Don’t check up, but do check in, she adds. “Do a 10-minute call in the morning and a 10-minute call in the evening as a team.”
Managers should plan to “over-communicate” with teams, suggests Haughey. “Make sure that you are over-communicating with them, and have the proper tools in place that you can communicate effectively. In the tech industry, it’s easy to say use Slack and Zoom”, but every company should look at how technology can help ensure the lines of communication stay open.
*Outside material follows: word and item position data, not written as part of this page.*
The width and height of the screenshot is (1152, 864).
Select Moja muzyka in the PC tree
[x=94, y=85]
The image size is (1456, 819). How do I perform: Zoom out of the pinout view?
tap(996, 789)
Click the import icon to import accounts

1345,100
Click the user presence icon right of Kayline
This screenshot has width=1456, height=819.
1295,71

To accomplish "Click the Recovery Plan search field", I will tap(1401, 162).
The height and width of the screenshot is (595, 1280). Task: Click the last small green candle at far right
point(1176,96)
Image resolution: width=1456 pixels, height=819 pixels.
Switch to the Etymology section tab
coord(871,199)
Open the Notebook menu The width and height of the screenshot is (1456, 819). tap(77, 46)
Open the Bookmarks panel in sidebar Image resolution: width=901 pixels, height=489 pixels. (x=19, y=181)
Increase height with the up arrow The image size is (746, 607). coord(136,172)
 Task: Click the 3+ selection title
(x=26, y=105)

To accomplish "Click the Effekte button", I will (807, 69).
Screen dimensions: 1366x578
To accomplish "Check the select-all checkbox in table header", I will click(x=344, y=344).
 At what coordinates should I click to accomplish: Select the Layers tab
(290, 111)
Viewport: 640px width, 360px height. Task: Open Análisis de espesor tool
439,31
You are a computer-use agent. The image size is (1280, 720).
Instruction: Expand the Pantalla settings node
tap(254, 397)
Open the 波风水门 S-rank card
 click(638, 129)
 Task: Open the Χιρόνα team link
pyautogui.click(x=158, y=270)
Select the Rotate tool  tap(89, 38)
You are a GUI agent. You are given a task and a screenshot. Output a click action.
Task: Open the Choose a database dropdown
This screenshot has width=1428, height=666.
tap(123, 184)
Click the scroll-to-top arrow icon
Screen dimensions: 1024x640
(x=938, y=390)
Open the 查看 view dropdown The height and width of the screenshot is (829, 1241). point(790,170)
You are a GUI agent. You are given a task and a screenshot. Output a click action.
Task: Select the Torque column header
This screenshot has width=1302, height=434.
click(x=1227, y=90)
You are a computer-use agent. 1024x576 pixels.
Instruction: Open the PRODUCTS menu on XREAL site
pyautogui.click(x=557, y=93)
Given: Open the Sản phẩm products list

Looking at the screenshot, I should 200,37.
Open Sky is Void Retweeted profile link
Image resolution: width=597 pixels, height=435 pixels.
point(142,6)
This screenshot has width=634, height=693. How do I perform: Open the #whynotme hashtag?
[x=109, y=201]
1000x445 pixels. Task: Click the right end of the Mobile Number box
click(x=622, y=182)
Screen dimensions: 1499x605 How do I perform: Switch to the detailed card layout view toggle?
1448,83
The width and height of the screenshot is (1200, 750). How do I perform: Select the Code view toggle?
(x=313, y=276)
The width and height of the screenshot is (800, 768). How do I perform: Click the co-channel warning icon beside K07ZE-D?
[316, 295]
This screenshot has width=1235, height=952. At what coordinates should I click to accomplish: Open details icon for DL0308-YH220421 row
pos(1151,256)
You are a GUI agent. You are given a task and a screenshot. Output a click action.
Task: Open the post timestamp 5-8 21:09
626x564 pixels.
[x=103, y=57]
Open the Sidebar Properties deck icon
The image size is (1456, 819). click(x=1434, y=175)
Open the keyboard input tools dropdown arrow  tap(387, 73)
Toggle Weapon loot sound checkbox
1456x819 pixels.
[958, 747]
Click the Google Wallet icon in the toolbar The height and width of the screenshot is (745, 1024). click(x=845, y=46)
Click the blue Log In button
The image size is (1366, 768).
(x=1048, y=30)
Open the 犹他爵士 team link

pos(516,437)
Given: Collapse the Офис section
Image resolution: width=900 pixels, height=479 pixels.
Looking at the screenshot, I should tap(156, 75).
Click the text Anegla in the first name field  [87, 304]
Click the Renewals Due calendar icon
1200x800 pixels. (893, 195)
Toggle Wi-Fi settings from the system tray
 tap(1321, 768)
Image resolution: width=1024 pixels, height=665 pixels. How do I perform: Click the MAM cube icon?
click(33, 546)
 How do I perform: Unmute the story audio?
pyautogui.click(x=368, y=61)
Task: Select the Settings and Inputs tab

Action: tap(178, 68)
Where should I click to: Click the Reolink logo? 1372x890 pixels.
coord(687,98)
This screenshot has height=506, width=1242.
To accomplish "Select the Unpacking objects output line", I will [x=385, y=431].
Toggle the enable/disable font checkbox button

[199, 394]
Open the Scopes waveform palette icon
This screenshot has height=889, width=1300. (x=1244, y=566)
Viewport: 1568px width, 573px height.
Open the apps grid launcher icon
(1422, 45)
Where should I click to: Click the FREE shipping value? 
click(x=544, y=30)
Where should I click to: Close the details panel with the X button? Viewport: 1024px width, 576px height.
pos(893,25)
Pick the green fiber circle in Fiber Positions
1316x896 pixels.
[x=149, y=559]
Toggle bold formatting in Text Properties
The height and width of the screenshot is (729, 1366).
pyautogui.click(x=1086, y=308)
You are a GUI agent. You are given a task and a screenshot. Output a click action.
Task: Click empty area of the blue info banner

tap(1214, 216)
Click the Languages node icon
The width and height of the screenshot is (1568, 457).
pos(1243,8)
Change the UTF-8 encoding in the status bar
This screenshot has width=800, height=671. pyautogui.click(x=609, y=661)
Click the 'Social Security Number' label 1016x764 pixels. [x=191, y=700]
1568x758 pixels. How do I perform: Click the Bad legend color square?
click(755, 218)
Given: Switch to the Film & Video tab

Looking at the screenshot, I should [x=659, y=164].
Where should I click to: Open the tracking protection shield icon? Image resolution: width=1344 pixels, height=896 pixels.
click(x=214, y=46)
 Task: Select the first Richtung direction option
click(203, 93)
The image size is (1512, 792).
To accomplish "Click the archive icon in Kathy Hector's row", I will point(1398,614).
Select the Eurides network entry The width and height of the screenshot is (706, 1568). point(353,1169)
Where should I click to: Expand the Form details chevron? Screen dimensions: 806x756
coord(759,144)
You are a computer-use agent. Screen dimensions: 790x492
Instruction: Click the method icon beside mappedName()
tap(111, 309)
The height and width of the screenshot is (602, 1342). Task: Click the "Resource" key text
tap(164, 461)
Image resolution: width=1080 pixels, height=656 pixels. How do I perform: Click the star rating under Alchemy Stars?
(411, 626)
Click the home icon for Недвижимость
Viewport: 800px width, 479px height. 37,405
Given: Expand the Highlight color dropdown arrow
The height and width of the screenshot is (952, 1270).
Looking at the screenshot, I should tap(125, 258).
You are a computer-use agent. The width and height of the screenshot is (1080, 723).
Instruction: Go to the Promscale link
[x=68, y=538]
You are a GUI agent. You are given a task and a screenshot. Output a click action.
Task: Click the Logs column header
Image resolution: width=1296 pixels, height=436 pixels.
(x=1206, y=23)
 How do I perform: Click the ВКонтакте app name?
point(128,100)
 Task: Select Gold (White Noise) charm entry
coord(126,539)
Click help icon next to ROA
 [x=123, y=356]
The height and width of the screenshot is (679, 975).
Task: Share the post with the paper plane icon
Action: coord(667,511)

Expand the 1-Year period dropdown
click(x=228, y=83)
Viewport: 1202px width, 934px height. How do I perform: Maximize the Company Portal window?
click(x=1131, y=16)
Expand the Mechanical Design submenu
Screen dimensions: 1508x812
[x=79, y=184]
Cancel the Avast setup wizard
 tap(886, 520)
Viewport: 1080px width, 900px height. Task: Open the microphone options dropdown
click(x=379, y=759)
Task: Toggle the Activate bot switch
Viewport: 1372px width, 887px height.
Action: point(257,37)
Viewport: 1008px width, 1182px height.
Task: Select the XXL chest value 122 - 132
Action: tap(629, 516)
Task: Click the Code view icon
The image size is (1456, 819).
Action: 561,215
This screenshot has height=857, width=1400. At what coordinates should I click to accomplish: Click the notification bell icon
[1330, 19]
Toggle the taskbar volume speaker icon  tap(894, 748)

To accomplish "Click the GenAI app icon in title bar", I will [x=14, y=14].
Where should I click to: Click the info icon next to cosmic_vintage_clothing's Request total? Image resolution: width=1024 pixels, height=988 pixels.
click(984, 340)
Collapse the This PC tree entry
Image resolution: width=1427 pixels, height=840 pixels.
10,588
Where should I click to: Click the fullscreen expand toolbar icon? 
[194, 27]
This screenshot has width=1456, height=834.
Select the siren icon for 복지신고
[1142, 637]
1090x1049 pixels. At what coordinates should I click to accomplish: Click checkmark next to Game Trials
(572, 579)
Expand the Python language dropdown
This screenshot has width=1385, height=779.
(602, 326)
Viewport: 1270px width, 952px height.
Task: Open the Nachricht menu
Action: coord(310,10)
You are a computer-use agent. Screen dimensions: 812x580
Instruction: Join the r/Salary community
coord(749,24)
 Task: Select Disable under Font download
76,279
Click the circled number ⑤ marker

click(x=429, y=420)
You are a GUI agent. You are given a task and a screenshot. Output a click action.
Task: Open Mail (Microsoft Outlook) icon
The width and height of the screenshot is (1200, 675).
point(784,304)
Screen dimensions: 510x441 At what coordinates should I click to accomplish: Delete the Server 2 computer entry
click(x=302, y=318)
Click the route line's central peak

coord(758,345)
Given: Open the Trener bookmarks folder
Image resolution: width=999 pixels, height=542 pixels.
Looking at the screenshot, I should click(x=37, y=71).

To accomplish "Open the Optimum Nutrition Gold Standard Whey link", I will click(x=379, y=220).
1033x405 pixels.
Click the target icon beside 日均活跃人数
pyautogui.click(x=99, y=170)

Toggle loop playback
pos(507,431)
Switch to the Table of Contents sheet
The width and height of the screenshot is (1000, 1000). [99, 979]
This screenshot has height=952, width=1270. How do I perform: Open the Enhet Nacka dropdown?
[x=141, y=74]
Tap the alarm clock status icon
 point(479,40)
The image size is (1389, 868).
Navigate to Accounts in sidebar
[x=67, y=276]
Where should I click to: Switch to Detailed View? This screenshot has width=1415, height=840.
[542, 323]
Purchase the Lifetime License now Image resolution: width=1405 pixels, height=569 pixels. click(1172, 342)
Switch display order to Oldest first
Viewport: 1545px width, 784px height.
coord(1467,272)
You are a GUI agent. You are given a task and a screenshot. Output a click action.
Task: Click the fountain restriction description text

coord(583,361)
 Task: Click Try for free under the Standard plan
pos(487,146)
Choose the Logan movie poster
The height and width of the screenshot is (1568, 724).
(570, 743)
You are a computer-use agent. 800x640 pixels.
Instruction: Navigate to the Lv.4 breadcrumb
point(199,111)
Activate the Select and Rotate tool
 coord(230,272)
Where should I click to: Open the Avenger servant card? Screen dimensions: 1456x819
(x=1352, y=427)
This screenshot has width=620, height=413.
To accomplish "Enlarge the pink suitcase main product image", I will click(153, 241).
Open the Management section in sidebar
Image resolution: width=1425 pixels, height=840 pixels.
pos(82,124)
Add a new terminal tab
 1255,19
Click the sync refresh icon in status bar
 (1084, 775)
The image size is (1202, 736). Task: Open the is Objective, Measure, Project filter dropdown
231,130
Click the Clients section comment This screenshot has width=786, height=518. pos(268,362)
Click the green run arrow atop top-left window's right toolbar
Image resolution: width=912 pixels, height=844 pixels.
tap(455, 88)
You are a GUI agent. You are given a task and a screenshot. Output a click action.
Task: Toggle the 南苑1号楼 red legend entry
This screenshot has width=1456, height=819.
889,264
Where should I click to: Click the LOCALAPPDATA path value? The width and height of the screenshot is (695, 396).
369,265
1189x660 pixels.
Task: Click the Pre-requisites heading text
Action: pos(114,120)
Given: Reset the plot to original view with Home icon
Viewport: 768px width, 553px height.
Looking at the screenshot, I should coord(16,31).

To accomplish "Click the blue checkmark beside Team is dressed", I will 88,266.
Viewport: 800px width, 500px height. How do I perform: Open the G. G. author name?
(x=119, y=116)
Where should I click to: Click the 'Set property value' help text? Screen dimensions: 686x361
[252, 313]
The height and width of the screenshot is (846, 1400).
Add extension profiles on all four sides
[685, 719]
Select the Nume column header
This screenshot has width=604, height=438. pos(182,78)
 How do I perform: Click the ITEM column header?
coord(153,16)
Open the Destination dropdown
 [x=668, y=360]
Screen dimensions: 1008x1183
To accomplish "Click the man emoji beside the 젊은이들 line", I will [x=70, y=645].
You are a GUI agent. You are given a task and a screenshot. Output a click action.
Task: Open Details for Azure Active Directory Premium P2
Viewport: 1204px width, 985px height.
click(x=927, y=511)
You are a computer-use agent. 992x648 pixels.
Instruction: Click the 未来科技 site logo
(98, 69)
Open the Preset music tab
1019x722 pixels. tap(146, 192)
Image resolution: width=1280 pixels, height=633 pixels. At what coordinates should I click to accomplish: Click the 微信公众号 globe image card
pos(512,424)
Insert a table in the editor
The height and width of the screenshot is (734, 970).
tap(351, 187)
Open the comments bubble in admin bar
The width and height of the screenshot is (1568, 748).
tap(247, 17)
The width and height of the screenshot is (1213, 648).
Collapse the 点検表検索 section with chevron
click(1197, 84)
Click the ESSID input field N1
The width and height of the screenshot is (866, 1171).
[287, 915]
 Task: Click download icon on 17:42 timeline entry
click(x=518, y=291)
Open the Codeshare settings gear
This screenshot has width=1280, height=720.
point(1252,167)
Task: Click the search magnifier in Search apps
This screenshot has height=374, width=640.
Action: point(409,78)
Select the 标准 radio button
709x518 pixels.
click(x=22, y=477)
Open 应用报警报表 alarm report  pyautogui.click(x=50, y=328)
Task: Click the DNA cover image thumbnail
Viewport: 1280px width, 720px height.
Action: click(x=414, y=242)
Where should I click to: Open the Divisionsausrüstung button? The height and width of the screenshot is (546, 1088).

One of the big challenges concerning companies is how to keep company culture alive without spontaneous chats around the kettle, or Friday night drinks. For this, Nearform uses Slack to create “virtual watercooler” moments. “We have a Wellness group on Slack, a Show Your Pet group, a gardening group and a Show Your Desk group. Because we’re fully remote, we have people working across Europe. We have people, whether you like it or not, showing us the sunny beach that they’re working at today. We mute those channels,” she laughs. In pre-pandemic times, the team would get together once or twice a year at client locations when a new project kicked off.
HEALTH AND SAFETY
Health and safety is an area that hasn’t had much consideration but is likely to prove a significant issue for employers, suggest both McElwee and Prof Dundon.
“It wouldn’t be unfeasible to anticipate a whole wave of claims and litigation,” similar to the wave of claims over repetitive strain injuries (RSI) that emerged in the 1980s and 1990s, when employers failed to foresee the need to ensure ergonomic workspaces. “So you can think of all the parallels now working from home remotely.”
McElwee suggests there may be some difficulties for employers in trying to carry out remote health and safety audits. “What’s your right [as an employer] to ask, who do you live with? Are you working out of your bedroom? Can you share with me your broadband status?”
Nearform’s approach is to do a remote health and safety check as part of the onboarding process with every new employee. “For every new person who joins, we have our health and safety inspector take a call with them as part of their onboarding. They look at their home office and make sure that they are set up correctly,” says Haughey. Last year, the company introduced a fund to enable employees to purchase any equipment they might need.
WIDENING INEQUALITY
Underlying all of these discussion is the uneasy knowledge that these challenges affected only one privileged segment of the workforce. Professionals in desk jobs might be thrilled or dismayed to be unmoored from a daily commute to the glass box in the city. But at least they have options. You can’t build houses or deliver parcels or look after sick people from the safety of your spare bedroom. “It’s a really small cohort of the labour force” that can even have a discussion about remote working, says McElwee. “About two-thirds of our labour force has to go out to work.”
Ultimately, she says, we should think about this time not so much as a remote-working revolution, but a steady transition towards more flexible ways of working. Whatever the new ways of working ultimately look like, they will involve “more flexibility around start and finish times to avoid commute. Or recognising that people have a particular caring responsibility that falls in the middle of the day. Or that someone wants to take a sabbatical to work on some educational piece, or wants time off to train for the Olympics,” she says.
“The one common thread for employers at the moment is that they’re saying this is a test-it-and-try-it. They’re trying to say to people you’ve got to live with us a little bit through this and work with us. What we go with in the beginning isn’t necessarily going to be what the final iteration will look like.”